ФРАГМЕНТ ТЕКСТА:
···

Читаем Я сражался в Красной Армии полностью

Так говорил комиссар… Эта беседа комиссара особенно никого не поразила. Мы все настолько привыкли к двуличной и «извилистой» политике СССР, настолько хорошо знали действительные стремления кремлевских правителей, что нас этим удивить было нельзя. Мы прекрасно понимали, что вся сущность большевизма, настолько враждебна всему свободному миру, настолько нетерпима и полна жесточайшей ненависти ко всему, что не согласно с его доктриной, что ни о какой серьезной дружбе с союзниками говорить, вообще, не приходилось.

Нам было одно неясно: как этого не понимают западные державы и их государственные деятели, заключающие с СССР всякого рода пакты, лишенные, с точки зрения трезвой оценки действительности, всякого здравого смысла.

Глава 9


ПОСЛЕДНИЙ РЕЙС

1. Через Западную Украину

Переехав старую границу СССР около станции Шепетовка, поезд вошел на территорию Западной Украины, до 1939 года, принадлежавшей Польше.

С момента перехода на территорию быв. Польши обстановка в корне изменилась. Была сразу же усилена охрана эшелона. На стоянках, по вечерам, стали запрещать удаляться от вагона. Прошли еще сутки и поезд, все ночи, стал простаивать на станциях, двигаясь дальше лишь после наступления рассвета. Это объяснялось тем, что все леса кругом буквально кишели антисоветскими партизанами, без церемонии, по ночам, спускавшими под откос, проходившие воинские эшелоны, поезда с военными грузами и т. д. Было объявлено, что ввиду того, что на территории, которую мы проезжали, орудуют шайки «бандитов», необходимо соблюдать особую осторожность.

Но с нами ничего не случилось и на пятый день езды, по территории Западной Украины, поезд ночью подошел к станции, лежащей недалеко от линии фронта — конечному пункту нашего путешествия.

Была свежая, безлунная, весенняя ночь. В полной тьме, почти на ощупь, мы спешно разгружались и отходили в ближайший лес, росший около станции. Было около двух часов ночи, когда закончилась разгрузка. Мы сидели в лесу, ожидая рассвета, для того, чтобы выступить дальше по намеченному маршруту.

С запада слышалась беспрерывная канонада. Ее гул то нарастал, то затихал, сливаясь с шумом сосен, слышимом при набегавшем свежем ветре. Зарницы от артиллерийских вспышек непрерывно освещали небосклон, свидетельствуя об интенсивности огня. Шел многодневный бой в районе Ковеля, находившегося в полукольце советских войск.

···

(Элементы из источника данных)
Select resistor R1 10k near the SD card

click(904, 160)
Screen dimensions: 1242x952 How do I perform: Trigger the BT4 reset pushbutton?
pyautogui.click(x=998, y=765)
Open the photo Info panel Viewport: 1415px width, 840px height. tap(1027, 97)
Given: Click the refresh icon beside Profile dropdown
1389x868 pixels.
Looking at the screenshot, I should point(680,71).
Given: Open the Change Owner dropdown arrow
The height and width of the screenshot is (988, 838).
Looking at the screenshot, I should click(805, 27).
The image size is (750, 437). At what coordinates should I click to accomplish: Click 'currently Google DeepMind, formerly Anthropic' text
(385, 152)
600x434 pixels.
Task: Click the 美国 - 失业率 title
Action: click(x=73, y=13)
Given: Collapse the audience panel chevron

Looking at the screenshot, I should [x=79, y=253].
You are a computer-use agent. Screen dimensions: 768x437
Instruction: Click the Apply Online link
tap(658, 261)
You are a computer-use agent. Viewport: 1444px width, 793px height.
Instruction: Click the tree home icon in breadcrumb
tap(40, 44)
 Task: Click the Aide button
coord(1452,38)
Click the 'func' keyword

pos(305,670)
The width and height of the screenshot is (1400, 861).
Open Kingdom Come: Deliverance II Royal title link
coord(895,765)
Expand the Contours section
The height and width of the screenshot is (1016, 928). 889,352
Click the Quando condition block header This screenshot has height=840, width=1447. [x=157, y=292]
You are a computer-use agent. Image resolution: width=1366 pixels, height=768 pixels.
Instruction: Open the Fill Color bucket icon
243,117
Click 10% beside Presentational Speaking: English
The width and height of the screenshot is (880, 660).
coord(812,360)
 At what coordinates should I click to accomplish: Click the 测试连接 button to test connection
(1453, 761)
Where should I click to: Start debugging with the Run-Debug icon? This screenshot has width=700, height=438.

···

ЧТО НУЖНО СДЕЛАТЬ:
**a.** Перепечатайте из фрагмента текста всё, начиная с «ПОСЛЕДНИЙ РЕЙС» и вниз до «соблюдать особую осторожность.».
**b.** Согласно фрагменту текста, около какой станции поезд переехал старую границу СССР?
Данные здесь никакой роли не играют.

ОТВЕТЫ НА ЗАДАНИЯ:
**a.**
ПОСЛЕДНИЙ РЕЙС

1. Через Западную Украину

Переехав старую границу СССР около станции Шепетовка, поезд вошел на территорию Западной Украины, до 1939 года, принадлежавшей Польше.

С момента перехода на территорию быв. Польши обстановка в корне изменилась. Была сразу же усилена охрана эшелона. На стоянках, по вечерам, стали запрещать удаляться от вагона. Прошли еще сутки и поезд, все ночи, стал простаивать на станциях, двигаясь дальше лишь после наступления рассвета. Это объяснялось тем, что все леса кругом буквально кишели антисоветскими партизанами, без церемонии, по ночам, спускавшими под откос, проходившие воинские эшелоны, поезда с военными грузами и т. д. Было объявлено, что ввиду того, что на территории, которую мы проезжали, орудуют шайки «бандитов», необходимо соблюдать особую осторожность.

**b.** Около станции Шепетовка.